The cause of the condition is unclear, and the review team from the Harvard School of Public Health said there was "insufficient evidence" to point to any one prenatal factor as being significant.

They did however note that nine out of 13 studies suggested an increased risk for older mothers, a demographic group which has grown in the last three decades.

This ranged from a risk 27% higher for those aged between 30-34 compared to those aged 25-29, and over 100% higher for those over 40 compared to those under 30.

For fathers, every five years increased the chances of a child with autism by nearly 4%.

The biological reasons for why this may be are unclear, but the researchers speculated that potential chromosomal abnormalities in the eggs of older women and mutations in the sperm of older men may be a factor.

Gestational diabetes - which affects four in 100 pregnancies - was associated with a two-fold increase in the risk of autism, while bleeding in pregnancy was alleged to carry an 81% increased risk.

However, the team noted that there was little information given about when in pregnancy bleeding occurred. Common and often inconsequential in early pregnancy, later on it can signify serious problems.

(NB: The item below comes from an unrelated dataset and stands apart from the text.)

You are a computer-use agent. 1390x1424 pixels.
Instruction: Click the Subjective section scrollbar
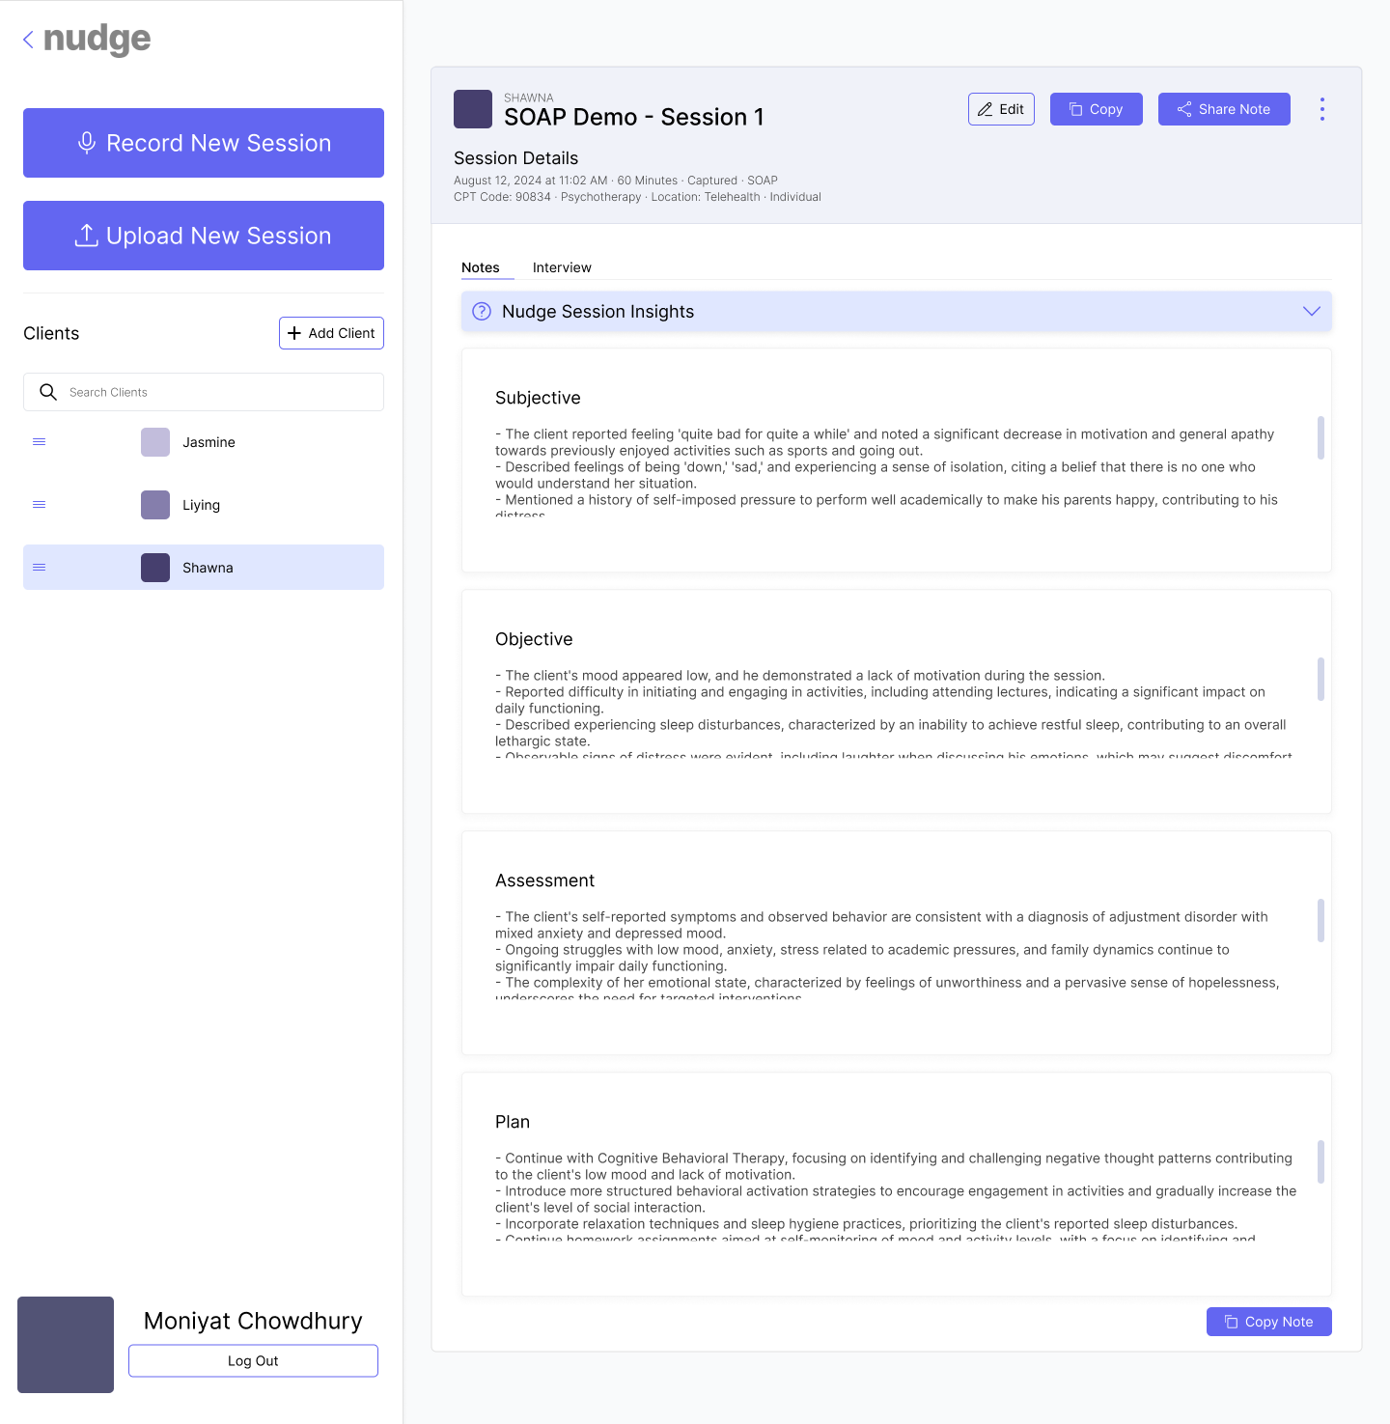click(x=1321, y=439)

Such bleeding may deprive the baby of oxygen - a condition known as fetal hypoxia - and this is turn impacts upon the developing brain, potentially raising the risk of autism.

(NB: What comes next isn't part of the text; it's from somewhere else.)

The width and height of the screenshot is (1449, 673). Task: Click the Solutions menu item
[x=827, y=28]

The team also found associations with medication use, with a particularly strong link with drugs for psychiatric problems.

However, they acknowledged it was impossible to tell whether this was a result of the medication itself or the genetic traits which may be shared between autism and conditions requiring such treatment.

Researchers said the key challenge was to work out how genetics and the environment interacted with each other to produce autism.

"The rising prevalence, coupled with the severe emotional and financial impact on the families, underscores the need for large, prospective, population-based studies with the goal of elucidating the modifiable risk factors, particularly those during the prenatal period," wrote lead author Hannah Gardner.

"Future investigations of prenatal exposures should also collect DNA to study potential gene-environment interactions."

Richard Mills of Research Autism said such reviews of existing studies were "very useful indeed".

"Age is a very interesting line of inquiry, but it is very hard to tease out one clear factor. It is like trying to complete a huge jigsaw puzzle - we still just don't know how all the pieces fit together."